Scott was one of the most genial and engaging personalities of his age, and was a fundamentally paradoxical individual. Almost superhumanly well-read, modest to the point of pathological self-deprecation, he was a unionist who believed in preserving Scotland’s distinct identity within Britain and a Tory laird, knighted by George IV as his first act as king, who displayed an unpatronising empathy with the ‘lower orders’ in his creative work. In his lifetime, the only comparison critics could make was to Shakespeare, and they saw in Scott a Shakespearean capacity to animate a broad canvas that included kings and knaves, to disregard neoclassical rules in favour of emotional impact, and the promotion of a genre-defying form that encompassed tragedy, comedy, irony, chivalry, realism and melodrama.

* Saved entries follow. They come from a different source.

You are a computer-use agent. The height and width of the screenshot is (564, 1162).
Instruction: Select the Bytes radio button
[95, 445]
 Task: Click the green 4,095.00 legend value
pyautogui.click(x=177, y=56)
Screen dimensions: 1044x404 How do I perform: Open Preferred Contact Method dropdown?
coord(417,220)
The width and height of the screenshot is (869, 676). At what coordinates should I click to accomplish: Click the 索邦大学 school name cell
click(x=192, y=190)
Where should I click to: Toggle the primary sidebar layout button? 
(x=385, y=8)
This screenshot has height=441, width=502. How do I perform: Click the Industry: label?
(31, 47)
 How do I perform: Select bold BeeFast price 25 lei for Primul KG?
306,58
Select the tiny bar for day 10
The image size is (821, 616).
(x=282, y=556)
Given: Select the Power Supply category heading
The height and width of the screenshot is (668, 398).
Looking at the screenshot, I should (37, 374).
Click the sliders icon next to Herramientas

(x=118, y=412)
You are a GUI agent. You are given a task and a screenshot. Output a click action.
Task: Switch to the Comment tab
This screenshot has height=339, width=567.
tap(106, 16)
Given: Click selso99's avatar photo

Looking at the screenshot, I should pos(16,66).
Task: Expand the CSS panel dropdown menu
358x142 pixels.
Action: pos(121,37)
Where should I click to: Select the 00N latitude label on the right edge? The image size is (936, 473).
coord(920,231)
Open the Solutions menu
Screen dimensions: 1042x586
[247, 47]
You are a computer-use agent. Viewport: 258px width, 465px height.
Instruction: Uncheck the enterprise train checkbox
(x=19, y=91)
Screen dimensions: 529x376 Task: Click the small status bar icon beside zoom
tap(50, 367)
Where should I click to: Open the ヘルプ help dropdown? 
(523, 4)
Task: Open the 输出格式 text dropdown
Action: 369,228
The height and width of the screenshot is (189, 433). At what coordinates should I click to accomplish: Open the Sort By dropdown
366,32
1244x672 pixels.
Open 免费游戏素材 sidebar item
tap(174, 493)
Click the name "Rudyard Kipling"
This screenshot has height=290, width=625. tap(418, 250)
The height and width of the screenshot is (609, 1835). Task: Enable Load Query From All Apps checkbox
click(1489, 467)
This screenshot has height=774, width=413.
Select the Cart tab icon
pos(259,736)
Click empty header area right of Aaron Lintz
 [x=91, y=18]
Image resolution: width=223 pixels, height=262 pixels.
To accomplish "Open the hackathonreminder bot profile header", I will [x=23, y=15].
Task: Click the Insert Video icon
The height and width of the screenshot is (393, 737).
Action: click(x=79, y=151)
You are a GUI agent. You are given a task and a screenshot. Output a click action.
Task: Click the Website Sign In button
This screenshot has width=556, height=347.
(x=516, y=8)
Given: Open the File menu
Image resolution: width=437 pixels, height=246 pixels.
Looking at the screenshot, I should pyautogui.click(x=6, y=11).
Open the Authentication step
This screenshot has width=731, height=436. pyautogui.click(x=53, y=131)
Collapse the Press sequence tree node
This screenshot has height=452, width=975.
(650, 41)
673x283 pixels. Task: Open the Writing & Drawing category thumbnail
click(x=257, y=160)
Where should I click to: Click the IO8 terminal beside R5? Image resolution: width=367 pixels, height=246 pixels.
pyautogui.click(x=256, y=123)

We can be blunted, nowadays, to the radical impact of Scott’s poetry. To his contemporaries, even when they were criticising him, it was evident that this was a very modern and new form of poetry. He ended the dominance of the heroic couplet and the pentameter, and introduced a more flexible ‘light horseman sort of stanza’. His work was full of specific place names: to a degree, he invented the idea of a poetry of place rather than a locus classicus. His poetry was swift, dangerous, uneven, sometimes ragged, suffused with a sense of the gothic and yet rooted in Augustan cadences. Perhaps the most surprising aspect is how little he regarded it himself. While on holiday in Shetland he wrote:
it would be a fine situation to compose an ode to the Genius of Sumburgh-head,
or an Elegy upon a Cormorant – or to have written or spoken madness of any kind
in prose or poetry. But I gave vent to my excited feelings in a more simple way;
and sitting gentle down on the steep green slope which led to the beach, I e’en
slid down a few hundred feet, and found the exercise quite an adequate vent to
my enthusiasm, I recommend this exercise (time and place suiting) to all my brother
scribblers, and I have no doubt it will save much effusion of Christian ink.